GOAL OF THE EXERCISE: A verbatim copy of every entry is required.

(DATA RECORDS begins)

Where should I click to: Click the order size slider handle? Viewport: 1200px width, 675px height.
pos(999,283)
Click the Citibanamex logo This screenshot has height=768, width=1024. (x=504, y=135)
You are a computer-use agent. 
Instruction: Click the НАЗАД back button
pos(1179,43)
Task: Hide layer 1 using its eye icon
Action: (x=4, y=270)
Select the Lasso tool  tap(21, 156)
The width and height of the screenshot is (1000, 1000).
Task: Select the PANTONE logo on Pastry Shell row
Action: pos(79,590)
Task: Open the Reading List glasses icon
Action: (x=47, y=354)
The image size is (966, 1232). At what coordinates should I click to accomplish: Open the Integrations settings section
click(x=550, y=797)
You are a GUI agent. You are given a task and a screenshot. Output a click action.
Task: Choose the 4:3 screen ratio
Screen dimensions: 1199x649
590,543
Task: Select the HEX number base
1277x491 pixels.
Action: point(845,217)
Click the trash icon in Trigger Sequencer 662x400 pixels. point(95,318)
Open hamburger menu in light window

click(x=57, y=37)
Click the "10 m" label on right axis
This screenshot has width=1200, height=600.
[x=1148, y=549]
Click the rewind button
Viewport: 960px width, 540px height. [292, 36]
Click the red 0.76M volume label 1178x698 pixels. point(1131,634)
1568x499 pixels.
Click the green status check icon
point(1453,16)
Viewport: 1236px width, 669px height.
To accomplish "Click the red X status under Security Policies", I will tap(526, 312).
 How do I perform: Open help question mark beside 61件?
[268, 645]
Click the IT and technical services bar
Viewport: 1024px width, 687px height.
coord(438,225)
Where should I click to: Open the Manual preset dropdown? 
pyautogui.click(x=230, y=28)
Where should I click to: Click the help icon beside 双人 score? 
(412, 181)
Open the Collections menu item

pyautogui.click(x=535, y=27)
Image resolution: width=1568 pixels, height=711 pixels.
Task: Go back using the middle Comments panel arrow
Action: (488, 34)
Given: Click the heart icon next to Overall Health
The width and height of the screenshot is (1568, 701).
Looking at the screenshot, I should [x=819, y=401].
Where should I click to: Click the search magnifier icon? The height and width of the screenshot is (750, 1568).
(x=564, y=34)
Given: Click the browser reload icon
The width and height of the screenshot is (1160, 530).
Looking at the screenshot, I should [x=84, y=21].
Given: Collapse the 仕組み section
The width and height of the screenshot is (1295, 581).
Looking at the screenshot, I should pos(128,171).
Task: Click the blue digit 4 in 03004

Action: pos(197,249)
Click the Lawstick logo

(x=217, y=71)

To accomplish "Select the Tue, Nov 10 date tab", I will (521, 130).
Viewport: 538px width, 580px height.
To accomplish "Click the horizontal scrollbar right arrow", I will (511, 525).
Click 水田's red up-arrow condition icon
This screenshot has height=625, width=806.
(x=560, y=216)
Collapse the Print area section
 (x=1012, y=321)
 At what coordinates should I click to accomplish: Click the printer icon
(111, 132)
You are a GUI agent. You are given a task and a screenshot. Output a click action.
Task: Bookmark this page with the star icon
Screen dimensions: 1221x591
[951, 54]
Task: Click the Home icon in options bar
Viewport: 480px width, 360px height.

(DATA RECORDS ends)

REPLY TO THE TASK:
Where should I click to: Click the order size slider handle? Viewport: 1200px width, 675px height.
pos(999,283)
Click the Citibanamex logo This screenshot has height=768, width=1024. (x=504, y=135)
You are a computer-use agent. 
Instruction: Click the НАЗАД back button
pos(1179,43)
Task: Hide layer 1 using its eye icon
Action: (x=4, y=270)
Select the Lasso tool  tap(21, 156)
The width and height of the screenshot is (1000, 1000).
Task: Select the PANTONE logo on Pastry Shell row
Action: pos(79,590)
Task: Open the Reading List glasses icon
Action: (x=47, y=354)
The image size is (966, 1232). At what coordinates should I click to accomplish: Open the Integrations settings section
click(x=550, y=797)
You are a GUI agent. You are given a task and a screenshot. Output a click action.
Task: Choose the 4:3 screen ratio
Screen dimensions: 1199x649
590,543
Task: Select the HEX number base
1277x491 pixels.
Action: point(845,217)
Click the trash icon in Trigger Sequencer 662x400 pixels. point(95,318)
Open hamburger menu in light window

click(x=57, y=37)
Click the "10 m" label on right axis
This screenshot has width=1200, height=600.
[x=1148, y=549]
Click the rewind button
Viewport: 960px width, 540px height. [292, 36]
Click the red 0.76M volume label 1178x698 pixels. point(1131,634)
1568x499 pixels.
Click the green status check icon
point(1453,16)
Viewport: 1236px width, 669px height.
To accomplish "Click the red X status under Security Policies", I will tap(526, 312).
 How do I perform: Open help question mark beside 61件?
[268, 645]
Click the IT and technical services bar
Viewport: 1024px width, 687px height.
coord(438,225)
Where should I click to: Open the Manual preset dropdown? 
pyautogui.click(x=230, y=28)
Where should I click to: Click the help icon beside 双人 score? 
(412, 181)
Open the Collections menu item

pyautogui.click(x=535, y=27)
Image resolution: width=1568 pixels, height=711 pixels.
Task: Go back using the middle Comments panel arrow
Action: (488, 34)
Given: Click the heart icon next to Overall Health
The width and height of the screenshot is (1568, 701).
Looking at the screenshot, I should [x=819, y=401].
Where should I click to: Click the search magnifier icon? The height and width of the screenshot is (750, 1568).
(x=564, y=34)
Given: Click the browser reload icon
The width and height of the screenshot is (1160, 530).
Looking at the screenshot, I should [x=84, y=21].
Given: Collapse the 仕組み section
The width and height of the screenshot is (1295, 581).
Looking at the screenshot, I should pos(128,171).
Task: Click the blue digit 4 in 03004

Action: pos(197,249)
Click the Lawstick logo

(x=217, y=71)

To accomplish "Select the Tue, Nov 10 date tab", I will (521, 130).
Viewport: 538px width, 580px height.
To accomplish "Click the horizontal scrollbar right arrow", I will (511, 525).
Click 水田's red up-arrow condition icon
This screenshot has height=625, width=806.
(x=560, y=216)
Collapse the Print area section
 (x=1012, y=321)
 At what coordinates should I click to accomplish: Click the printer icon
(111, 132)
You are a GUI agent. You are given a task and a screenshot. Output a click action.
Task: Bookmark this page with the star icon
Screen dimensions: 1221x591
[951, 54]
Task: Click the Home icon in options bar
Viewport: 480px width, 360px height.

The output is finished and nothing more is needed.